--- Exercise objective ---
Your answer should consist only of the lines below from the one with "Image resolution: width=781" through the one with "Image resolution: width=534", copied exactly.

== Segment start ==

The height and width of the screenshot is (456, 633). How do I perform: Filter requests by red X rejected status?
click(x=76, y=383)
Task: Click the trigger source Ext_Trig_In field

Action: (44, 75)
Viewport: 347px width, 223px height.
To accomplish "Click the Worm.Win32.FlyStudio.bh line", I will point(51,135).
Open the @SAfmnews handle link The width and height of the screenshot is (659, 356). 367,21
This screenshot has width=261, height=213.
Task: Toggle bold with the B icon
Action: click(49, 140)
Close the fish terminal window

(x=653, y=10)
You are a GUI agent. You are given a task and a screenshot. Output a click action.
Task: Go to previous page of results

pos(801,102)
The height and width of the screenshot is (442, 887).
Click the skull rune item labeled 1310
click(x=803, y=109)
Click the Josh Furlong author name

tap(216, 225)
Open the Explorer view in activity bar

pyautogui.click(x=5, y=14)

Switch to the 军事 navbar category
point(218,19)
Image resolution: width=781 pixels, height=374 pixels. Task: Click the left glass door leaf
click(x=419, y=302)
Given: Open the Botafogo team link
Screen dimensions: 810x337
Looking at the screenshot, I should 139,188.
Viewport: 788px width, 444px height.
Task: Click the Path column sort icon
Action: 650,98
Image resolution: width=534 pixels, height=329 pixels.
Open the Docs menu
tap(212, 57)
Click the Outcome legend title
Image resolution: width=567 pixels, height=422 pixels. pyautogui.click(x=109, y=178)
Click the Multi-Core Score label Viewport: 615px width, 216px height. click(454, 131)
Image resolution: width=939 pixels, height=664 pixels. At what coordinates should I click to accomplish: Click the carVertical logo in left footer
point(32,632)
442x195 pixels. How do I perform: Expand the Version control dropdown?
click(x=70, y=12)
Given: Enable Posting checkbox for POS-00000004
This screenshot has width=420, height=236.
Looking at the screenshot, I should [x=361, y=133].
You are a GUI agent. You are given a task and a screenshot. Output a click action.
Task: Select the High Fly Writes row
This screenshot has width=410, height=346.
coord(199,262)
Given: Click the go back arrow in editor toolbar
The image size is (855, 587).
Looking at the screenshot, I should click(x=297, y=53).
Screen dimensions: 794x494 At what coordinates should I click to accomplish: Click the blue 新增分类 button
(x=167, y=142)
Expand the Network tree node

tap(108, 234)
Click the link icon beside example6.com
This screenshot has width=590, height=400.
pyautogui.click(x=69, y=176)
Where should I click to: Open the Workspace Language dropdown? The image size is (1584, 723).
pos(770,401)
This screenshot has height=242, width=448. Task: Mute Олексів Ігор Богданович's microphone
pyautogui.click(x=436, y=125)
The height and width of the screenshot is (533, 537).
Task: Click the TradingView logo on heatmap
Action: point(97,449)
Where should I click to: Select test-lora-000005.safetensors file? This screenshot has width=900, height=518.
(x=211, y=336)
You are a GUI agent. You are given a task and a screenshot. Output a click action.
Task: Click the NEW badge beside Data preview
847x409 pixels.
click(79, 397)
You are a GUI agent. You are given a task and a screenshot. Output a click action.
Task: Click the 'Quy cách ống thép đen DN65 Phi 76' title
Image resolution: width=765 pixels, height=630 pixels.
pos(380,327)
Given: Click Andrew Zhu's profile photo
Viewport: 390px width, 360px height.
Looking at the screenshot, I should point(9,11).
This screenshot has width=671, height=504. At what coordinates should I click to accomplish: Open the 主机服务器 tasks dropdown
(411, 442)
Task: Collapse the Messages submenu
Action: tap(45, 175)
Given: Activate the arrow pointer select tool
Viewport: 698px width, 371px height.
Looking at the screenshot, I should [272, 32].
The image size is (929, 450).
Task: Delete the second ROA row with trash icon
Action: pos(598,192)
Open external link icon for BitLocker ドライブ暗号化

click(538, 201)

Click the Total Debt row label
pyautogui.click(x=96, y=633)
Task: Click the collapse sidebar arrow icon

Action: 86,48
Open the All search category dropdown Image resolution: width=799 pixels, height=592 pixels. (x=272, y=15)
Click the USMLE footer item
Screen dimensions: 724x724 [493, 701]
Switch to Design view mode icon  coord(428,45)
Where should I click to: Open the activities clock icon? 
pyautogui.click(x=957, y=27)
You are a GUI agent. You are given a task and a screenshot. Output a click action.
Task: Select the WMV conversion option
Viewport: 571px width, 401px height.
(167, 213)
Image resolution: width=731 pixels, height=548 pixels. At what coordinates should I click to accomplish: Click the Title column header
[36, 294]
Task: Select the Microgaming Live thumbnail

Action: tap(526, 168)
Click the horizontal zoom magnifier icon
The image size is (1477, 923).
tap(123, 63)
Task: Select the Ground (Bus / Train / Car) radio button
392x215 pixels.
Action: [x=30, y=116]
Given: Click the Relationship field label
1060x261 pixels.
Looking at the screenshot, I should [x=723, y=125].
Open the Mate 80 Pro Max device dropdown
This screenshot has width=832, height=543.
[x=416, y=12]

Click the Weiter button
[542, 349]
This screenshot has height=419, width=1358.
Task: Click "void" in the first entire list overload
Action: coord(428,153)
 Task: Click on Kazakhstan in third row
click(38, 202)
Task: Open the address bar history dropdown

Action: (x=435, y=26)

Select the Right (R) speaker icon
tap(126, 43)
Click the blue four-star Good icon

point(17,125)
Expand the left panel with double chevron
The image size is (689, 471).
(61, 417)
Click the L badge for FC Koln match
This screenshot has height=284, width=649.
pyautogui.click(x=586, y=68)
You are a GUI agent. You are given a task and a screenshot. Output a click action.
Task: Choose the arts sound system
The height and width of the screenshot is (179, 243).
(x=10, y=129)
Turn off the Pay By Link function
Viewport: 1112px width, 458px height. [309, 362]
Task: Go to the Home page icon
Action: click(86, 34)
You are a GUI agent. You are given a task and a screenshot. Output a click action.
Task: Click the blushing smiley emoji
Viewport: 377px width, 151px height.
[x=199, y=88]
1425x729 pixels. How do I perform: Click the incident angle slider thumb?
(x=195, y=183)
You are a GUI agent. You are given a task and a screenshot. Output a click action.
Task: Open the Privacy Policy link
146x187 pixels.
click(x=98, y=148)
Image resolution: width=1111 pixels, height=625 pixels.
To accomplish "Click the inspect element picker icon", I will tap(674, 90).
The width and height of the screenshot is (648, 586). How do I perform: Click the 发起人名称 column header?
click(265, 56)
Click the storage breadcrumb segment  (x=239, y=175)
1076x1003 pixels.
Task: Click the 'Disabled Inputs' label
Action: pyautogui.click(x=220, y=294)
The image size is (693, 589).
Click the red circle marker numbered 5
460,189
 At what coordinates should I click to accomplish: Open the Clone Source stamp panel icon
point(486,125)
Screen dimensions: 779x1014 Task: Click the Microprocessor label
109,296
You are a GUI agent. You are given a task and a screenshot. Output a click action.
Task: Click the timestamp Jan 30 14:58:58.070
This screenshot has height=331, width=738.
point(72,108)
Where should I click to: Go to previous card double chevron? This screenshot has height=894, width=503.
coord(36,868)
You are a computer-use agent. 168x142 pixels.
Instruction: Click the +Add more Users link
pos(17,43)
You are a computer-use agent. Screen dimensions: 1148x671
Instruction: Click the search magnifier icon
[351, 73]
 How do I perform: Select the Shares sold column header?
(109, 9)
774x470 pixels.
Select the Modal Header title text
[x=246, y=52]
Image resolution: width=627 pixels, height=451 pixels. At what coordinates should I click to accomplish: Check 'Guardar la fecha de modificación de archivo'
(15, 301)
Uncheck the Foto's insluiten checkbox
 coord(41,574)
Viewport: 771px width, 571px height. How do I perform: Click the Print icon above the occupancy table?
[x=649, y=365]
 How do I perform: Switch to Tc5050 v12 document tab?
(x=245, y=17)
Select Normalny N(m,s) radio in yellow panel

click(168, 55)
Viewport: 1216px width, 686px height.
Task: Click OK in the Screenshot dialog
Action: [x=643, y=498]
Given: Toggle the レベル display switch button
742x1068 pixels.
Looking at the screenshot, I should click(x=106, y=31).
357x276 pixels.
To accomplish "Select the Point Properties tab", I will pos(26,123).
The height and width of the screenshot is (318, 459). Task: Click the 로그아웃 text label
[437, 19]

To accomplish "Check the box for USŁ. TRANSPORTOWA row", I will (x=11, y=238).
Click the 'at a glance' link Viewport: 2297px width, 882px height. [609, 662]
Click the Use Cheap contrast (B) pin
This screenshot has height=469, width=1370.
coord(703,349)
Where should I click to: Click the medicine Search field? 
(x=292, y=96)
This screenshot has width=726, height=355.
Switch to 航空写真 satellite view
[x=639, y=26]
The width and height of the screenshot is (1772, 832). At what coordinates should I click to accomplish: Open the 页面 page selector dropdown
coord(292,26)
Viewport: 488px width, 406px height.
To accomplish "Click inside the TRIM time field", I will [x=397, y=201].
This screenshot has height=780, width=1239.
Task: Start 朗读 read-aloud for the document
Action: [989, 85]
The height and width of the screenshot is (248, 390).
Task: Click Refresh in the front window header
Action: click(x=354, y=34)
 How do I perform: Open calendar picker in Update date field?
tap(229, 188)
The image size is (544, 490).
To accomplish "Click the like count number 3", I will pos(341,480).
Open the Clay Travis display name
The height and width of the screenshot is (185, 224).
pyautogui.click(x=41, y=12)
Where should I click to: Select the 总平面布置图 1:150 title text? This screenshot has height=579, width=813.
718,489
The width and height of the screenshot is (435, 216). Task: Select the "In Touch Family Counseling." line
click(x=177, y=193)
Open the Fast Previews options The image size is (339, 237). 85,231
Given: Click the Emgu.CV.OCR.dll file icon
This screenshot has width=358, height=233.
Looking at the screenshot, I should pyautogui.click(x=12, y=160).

== Segment end ==

--- Response area ---
Image resolution: width=781 pixels, height=374 pixels. Task: Click the left glass door leaf
click(x=419, y=302)
Given: Open the Botafogo team link
Screen dimensions: 810x337
Looking at the screenshot, I should 139,188.
Viewport: 788px width, 444px height.
Task: Click the Path column sort icon
Action: 650,98
Image resolution: width=534 pixels, height=329 pixels.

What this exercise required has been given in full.